In a current digital information convention, Navistar CEO Mathias Carlbaum mentioned, “There may be nonetheless funding and curiosity in combustion engines. The height remains to be forward of us. There may be enormous potential enchancment on gasoline consumption on the present platforms, it’s immense.”
DTNA’s Western Star model rose 11.2% to 465 vehicles and a 3.1% share.
Usually there’s a 40% drop in gross sales from December to January, Tam mentioned. “It was 39.9%. The truck makers have been very aggressive with manufacturing in December. They shipped the whole lot they may presumably ship. They pushed incomplete vehicles on the market — as an example, no cupboards, no curtain for the sleeper berth, no passenger seat — with the homeowners’ approval. They acquired the truck, an bill and an IOU.”
Don Ake, vp of economic automobiles at FTR, known as January gross sales nondescript and mentioned they met expectations.
He mentioned he thought possibly a number of the purple tag vehicles that hadn’t moved in December may have rolled over into January deliveries. However they didn’t.
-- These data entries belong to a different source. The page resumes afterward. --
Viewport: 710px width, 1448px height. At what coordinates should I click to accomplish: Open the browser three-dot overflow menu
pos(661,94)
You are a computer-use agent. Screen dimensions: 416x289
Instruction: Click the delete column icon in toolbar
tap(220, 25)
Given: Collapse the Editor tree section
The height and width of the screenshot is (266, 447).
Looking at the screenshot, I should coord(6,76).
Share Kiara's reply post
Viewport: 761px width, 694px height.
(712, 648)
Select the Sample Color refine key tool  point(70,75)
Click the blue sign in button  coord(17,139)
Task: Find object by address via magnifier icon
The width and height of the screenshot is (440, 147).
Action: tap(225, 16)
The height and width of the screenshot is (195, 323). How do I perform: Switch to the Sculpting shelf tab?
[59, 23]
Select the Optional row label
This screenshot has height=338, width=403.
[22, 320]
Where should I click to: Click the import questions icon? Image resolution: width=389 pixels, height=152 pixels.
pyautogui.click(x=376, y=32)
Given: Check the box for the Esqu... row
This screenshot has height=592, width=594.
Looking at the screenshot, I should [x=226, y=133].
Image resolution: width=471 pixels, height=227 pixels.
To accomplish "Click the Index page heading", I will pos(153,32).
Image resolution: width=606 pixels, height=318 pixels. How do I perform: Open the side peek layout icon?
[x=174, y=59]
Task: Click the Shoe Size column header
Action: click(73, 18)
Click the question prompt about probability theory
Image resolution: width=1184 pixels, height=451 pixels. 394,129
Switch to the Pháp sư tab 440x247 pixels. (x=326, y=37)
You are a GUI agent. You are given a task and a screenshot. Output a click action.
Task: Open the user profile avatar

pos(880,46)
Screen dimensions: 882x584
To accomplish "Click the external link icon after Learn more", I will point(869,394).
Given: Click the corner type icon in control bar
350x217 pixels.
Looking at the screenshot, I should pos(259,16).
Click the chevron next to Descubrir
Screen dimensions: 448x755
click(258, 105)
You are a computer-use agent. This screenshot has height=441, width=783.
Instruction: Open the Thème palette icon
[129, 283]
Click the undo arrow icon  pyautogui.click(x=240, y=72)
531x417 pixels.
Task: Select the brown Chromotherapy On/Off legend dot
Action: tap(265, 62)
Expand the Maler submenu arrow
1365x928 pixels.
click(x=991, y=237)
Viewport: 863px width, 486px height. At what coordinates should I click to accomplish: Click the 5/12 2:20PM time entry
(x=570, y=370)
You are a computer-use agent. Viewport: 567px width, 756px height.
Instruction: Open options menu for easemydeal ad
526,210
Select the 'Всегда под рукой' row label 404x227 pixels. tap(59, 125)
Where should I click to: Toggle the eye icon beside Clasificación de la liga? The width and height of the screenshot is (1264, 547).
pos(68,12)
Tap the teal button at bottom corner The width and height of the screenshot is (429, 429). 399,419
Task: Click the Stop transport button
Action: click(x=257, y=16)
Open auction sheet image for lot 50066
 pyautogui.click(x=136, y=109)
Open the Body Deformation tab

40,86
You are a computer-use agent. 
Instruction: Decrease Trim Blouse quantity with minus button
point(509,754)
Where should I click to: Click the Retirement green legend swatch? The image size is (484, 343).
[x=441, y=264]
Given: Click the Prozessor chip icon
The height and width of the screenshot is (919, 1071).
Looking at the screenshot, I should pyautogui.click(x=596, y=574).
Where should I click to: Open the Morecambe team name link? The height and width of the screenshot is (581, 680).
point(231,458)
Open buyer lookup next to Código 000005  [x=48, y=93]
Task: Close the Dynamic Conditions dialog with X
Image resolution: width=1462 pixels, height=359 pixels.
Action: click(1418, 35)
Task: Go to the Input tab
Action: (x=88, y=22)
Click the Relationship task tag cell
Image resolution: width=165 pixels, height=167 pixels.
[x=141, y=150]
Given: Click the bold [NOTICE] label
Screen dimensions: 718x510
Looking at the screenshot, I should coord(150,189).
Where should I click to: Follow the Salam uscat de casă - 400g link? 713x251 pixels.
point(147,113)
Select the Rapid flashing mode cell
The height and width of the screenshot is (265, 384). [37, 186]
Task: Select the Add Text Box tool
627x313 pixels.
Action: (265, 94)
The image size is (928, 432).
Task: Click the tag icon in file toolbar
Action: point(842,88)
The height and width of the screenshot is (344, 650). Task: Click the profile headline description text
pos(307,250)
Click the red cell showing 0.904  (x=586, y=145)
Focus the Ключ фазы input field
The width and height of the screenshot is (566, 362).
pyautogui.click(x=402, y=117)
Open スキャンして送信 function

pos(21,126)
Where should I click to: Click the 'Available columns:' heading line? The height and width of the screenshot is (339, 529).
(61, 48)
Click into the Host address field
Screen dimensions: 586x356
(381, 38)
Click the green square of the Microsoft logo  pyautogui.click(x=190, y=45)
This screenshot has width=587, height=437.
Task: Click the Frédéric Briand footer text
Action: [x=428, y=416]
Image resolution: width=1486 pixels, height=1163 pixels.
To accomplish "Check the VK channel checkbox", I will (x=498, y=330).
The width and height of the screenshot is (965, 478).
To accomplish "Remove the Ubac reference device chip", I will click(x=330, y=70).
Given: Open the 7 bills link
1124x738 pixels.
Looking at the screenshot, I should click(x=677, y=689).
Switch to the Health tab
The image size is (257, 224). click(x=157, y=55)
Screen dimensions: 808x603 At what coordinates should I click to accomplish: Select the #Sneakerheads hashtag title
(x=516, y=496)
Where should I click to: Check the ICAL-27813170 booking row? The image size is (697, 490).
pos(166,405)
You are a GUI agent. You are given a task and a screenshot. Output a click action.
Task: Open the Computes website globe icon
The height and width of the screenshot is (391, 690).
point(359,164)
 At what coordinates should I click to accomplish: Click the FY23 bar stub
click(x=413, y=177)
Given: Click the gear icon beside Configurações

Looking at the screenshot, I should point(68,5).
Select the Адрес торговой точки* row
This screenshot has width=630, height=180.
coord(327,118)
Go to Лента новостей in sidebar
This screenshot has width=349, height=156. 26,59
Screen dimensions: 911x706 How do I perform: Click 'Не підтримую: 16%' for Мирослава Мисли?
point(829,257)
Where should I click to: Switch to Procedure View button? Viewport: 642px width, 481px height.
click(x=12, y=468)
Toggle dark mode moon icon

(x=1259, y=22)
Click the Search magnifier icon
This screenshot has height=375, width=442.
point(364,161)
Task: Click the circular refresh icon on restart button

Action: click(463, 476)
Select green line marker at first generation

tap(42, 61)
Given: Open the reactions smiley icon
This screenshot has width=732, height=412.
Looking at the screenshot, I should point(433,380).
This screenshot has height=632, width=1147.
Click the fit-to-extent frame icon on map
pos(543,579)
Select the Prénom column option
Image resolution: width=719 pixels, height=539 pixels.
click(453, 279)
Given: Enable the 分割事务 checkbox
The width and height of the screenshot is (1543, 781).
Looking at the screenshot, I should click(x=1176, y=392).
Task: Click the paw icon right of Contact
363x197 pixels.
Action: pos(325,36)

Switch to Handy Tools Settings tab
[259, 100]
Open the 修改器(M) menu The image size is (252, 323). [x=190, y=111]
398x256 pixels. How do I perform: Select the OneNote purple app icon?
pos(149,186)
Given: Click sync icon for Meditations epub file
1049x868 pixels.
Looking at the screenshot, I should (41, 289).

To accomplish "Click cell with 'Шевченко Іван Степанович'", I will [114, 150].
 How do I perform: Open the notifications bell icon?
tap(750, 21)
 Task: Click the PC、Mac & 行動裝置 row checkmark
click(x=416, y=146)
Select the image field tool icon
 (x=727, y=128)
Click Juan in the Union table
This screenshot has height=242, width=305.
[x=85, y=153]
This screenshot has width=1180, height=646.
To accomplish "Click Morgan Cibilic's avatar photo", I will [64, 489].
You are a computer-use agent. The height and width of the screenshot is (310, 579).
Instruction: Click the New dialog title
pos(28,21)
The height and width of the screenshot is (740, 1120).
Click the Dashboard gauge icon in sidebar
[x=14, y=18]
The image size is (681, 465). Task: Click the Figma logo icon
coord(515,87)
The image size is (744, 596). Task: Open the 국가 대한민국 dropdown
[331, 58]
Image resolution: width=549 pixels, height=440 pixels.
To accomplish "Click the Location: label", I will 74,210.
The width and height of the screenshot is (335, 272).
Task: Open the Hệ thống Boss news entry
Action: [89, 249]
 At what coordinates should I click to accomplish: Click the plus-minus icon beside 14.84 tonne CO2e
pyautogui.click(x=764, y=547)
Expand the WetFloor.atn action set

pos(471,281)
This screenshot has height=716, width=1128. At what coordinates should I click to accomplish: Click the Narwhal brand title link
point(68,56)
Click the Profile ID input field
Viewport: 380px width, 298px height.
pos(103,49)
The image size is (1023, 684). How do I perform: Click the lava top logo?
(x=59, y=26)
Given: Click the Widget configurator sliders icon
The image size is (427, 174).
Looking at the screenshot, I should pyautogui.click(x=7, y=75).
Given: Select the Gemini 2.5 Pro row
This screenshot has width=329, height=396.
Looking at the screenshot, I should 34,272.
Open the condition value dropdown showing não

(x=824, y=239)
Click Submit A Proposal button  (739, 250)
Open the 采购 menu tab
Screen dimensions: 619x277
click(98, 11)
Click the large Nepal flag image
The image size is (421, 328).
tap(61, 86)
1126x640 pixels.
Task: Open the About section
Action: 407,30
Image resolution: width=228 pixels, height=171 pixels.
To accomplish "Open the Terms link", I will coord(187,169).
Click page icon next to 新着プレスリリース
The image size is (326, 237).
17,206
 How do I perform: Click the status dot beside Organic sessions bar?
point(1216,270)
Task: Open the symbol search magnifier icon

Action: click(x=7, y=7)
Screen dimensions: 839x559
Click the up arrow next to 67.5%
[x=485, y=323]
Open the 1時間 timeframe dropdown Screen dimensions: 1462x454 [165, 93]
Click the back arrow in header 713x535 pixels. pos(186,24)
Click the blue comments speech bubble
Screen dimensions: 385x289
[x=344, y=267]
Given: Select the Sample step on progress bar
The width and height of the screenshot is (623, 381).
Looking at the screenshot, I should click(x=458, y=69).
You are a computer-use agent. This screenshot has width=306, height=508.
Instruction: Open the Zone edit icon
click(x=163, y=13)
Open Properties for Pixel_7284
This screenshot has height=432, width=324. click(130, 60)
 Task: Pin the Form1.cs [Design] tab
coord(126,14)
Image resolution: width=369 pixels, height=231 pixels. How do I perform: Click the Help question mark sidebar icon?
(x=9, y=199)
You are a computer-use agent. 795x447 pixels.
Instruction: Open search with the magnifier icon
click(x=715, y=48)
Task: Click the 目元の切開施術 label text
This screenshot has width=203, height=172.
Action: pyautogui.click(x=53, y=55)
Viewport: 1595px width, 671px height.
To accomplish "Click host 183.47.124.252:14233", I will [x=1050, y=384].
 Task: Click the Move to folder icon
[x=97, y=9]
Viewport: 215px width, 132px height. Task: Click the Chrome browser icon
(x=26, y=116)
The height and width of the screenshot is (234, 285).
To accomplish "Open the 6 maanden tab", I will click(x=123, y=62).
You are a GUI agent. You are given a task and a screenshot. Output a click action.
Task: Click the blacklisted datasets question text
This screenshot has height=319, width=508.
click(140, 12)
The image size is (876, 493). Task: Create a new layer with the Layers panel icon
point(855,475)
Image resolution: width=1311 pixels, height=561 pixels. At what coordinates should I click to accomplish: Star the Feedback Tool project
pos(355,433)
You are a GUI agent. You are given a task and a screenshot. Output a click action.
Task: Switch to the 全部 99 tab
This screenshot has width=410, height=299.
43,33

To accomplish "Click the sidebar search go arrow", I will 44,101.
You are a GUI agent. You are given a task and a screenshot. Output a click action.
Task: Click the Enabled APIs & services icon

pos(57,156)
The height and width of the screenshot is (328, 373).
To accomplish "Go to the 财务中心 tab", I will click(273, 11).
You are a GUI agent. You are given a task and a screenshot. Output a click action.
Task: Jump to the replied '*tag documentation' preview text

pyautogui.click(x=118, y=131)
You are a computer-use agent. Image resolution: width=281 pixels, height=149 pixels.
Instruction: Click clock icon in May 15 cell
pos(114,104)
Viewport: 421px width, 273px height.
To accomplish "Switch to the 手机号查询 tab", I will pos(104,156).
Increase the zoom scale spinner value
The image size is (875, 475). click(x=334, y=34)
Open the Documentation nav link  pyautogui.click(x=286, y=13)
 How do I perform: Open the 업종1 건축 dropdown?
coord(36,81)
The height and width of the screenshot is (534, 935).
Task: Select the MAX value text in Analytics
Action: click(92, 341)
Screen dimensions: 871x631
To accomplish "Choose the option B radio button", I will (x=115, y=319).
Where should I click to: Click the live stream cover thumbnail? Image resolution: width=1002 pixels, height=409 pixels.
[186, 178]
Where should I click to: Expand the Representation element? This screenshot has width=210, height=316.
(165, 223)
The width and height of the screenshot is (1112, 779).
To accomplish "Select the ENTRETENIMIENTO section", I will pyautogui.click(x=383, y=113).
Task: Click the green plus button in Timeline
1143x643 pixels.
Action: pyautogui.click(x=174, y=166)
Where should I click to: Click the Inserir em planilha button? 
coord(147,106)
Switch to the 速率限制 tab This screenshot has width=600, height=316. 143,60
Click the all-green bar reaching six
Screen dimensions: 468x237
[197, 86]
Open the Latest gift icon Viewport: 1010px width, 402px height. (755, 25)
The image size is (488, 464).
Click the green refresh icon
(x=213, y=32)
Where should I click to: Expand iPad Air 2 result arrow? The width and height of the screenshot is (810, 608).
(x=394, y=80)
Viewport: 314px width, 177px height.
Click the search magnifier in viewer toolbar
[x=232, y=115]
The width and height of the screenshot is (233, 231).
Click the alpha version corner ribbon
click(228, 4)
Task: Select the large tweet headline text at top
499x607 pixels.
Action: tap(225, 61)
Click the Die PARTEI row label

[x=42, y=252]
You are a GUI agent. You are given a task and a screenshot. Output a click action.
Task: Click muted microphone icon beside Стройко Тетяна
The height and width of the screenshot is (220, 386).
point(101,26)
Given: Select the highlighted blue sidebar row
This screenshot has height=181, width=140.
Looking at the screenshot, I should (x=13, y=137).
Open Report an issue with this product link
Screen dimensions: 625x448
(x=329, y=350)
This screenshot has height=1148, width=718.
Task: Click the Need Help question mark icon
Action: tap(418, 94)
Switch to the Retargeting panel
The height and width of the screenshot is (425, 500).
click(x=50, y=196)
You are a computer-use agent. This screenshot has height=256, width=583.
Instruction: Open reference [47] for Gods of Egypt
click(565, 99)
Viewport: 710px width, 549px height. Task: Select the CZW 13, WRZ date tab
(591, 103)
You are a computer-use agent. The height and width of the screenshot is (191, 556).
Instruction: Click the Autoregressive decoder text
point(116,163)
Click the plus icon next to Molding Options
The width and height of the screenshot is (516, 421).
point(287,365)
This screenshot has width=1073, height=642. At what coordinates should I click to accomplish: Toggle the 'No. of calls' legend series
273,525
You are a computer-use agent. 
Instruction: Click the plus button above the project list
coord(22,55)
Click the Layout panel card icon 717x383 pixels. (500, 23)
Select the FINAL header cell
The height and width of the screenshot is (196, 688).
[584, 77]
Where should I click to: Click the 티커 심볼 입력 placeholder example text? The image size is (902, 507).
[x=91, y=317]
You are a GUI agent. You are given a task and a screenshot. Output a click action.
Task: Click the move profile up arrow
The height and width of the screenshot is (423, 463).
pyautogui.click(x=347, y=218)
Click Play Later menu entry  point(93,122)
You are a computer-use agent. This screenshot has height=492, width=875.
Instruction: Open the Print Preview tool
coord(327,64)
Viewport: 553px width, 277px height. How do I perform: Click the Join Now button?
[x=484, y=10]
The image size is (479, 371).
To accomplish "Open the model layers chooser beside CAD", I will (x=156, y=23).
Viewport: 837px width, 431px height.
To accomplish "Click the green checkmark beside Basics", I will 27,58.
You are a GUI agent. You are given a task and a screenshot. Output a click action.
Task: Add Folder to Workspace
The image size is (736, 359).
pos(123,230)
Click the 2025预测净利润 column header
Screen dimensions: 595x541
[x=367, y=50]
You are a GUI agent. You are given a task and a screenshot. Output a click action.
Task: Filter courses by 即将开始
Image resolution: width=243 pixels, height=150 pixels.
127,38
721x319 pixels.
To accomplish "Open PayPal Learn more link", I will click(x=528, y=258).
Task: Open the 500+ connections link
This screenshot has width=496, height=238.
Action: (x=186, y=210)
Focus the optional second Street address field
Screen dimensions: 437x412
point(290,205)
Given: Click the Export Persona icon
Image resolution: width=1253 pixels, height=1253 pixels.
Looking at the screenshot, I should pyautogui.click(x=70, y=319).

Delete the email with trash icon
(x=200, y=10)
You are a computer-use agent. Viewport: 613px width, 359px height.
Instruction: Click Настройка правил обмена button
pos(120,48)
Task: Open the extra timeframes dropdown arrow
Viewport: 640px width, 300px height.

“Will probably be attention-grabbing to see the January stock numbers,” Ake mentioned. “You need the market to stability as shortly as attainable and that could be the primary place you see it.”
On the availability facet, the outlook for truckload capability continues to be constrained, David Yeager, chairman and CEO at Hub Group, mentioned throughout the firm’s newest earnings name.
Yeager cited “a scarcity of drivers, backlog of imports, points with truck manufacturing, rising insurance coverage bills and regulatory adjustments,” including the corporate intends to take supply of greater than 750 tractors.
“The vast majority of that are replacements for older fashions which have a sexy ROI with decrease upkeep prices and improved gasoline effectivity,” he mentioned.
Hub Group ranks No. 13 on the TT Prime 100 listing of for-hire carriers.
In the meantime, Leathers doesn’t count on the driving force market to vary. “I imply, it’s an ongoing demographic uphill problem that we face over the subsequent a number of years and by we I imply within the business.”
Different truck makers didn’t reply to a request for feedback.